On balance, is the bucket system a good idea?
Yes and no. If you’re trying to decide on an asset allocation, I think the bucket idea provides an excellent starting point. Suppose, for example, you’re heading into retirement with a $4 million portfolio and plan to withdraw $100,000 per year for expenses. Under the bucket system, you might set aside eight years of spending, or $800,000, in bonds and cash. That would translate to an asset allocation of 20% in bonds and cash ($800,000 ÷ $4,000,000), and thus 80% in stocks. Would that be the right asset allocation? In my view, that would be aggressive for someone entering retirement, but it’s not totally unreasonable. It’s at least a good starting point for discussion. And it’s better, I think, than starting with an arbitrary allocation, like 50%/50%, that doesn’t have any relationship to the investor’s spending needs. That’s why, in setting asset allocations, I always start with a calculation like this. In that sense, buckets are, conceptually, a very useful idea.
Still, I’m not sure I’d rigidly follow the bucket system. That’s because the ongoing maintenance of buckets takes work. Instead of managing a single portfolio, a bucket investor needs to manage three. That can make a bucket portfolio harder to manage, not easier. It’s much simpler, in my opinion, to manage a portfolio the traditional way—with assigned percentages for each asset class. In addition, I see a lot of value in rebalancing and agree with the research cited above that calls this out as a weakness of the bucket system.

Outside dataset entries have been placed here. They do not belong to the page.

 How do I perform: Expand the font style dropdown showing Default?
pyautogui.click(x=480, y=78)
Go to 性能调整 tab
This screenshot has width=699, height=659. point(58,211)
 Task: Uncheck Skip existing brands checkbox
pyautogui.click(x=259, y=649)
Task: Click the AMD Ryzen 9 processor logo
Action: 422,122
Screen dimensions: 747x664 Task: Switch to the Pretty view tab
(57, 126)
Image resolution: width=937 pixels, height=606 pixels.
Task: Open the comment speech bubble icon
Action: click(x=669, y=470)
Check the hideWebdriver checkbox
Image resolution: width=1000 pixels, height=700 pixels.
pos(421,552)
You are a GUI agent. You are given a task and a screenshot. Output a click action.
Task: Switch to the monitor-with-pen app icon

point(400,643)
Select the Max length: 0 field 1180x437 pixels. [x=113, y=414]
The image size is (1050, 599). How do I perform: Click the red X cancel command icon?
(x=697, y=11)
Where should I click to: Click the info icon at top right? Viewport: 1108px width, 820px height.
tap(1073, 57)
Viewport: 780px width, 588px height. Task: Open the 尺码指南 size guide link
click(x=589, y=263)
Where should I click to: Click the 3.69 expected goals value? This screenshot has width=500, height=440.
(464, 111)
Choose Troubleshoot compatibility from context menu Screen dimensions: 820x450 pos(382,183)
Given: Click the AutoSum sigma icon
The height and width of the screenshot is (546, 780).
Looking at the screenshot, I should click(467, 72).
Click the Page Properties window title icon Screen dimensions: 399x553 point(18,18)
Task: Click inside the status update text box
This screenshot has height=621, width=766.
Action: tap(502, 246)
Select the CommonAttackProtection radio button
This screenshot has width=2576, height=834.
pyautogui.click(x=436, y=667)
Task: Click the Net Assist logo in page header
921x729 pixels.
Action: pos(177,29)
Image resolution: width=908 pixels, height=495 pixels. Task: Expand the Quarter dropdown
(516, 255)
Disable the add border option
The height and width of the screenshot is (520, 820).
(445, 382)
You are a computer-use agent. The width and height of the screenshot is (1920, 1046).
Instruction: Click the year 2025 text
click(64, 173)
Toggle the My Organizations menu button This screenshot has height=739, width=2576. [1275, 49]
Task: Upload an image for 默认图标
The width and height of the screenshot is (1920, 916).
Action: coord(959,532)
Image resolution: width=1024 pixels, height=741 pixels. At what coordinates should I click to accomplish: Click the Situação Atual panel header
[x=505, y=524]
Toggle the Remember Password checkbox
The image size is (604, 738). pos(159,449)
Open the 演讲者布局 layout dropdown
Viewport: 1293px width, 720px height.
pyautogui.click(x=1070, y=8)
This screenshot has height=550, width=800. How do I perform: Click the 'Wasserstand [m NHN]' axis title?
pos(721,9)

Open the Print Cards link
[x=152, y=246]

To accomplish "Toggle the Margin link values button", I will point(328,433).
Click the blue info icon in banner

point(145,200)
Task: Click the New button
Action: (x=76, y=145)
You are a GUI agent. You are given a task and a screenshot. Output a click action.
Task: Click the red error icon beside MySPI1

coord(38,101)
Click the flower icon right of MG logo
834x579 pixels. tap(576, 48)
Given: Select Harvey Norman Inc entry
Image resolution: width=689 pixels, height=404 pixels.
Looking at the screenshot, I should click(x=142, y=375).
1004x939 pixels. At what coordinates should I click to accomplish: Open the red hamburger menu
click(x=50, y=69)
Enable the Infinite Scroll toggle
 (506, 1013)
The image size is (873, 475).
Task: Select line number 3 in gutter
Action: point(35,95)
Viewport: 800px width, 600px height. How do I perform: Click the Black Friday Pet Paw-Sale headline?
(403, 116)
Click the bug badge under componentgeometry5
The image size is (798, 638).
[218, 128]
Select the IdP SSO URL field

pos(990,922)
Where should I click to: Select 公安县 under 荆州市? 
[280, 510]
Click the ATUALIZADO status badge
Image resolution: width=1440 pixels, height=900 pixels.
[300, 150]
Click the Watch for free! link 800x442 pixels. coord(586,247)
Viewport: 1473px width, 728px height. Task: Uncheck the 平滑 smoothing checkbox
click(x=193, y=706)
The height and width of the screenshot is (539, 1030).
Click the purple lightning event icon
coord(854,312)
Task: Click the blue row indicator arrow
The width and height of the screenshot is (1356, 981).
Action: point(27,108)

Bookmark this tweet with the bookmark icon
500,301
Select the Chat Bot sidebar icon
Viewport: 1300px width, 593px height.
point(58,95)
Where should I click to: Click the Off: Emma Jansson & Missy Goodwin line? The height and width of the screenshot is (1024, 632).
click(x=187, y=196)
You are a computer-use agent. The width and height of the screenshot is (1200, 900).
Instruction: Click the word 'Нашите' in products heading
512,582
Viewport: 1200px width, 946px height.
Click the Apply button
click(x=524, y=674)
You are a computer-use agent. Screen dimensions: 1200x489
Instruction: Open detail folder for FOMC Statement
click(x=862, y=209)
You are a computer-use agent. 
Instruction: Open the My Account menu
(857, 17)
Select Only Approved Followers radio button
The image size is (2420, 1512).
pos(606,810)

For those reasons, I don’t recommend strict adherence to the bucket system. But I don’t want to be too critical. Conceptually, I see a lot of value in the way the bucket system uses an investor’s spending need as the all-important yardstick. For risk management, I see no better way to assess a portfolio than to measure an investor’s withdrawal needs against a portfolio’s holdings in bonds and cash. So I recommend a hybrid approach: Use bucket calculations to help settle on an asset allocation. But then apply some judgment and translate those calculations into percentages that you can use to monitor and to rebalance your portfolio going forward. That way, I think, you can enjoy the peace-of-mind benefit of buckets while also benefitting from the simplicity and potential performance benefit of a traditionally-managed portfolio.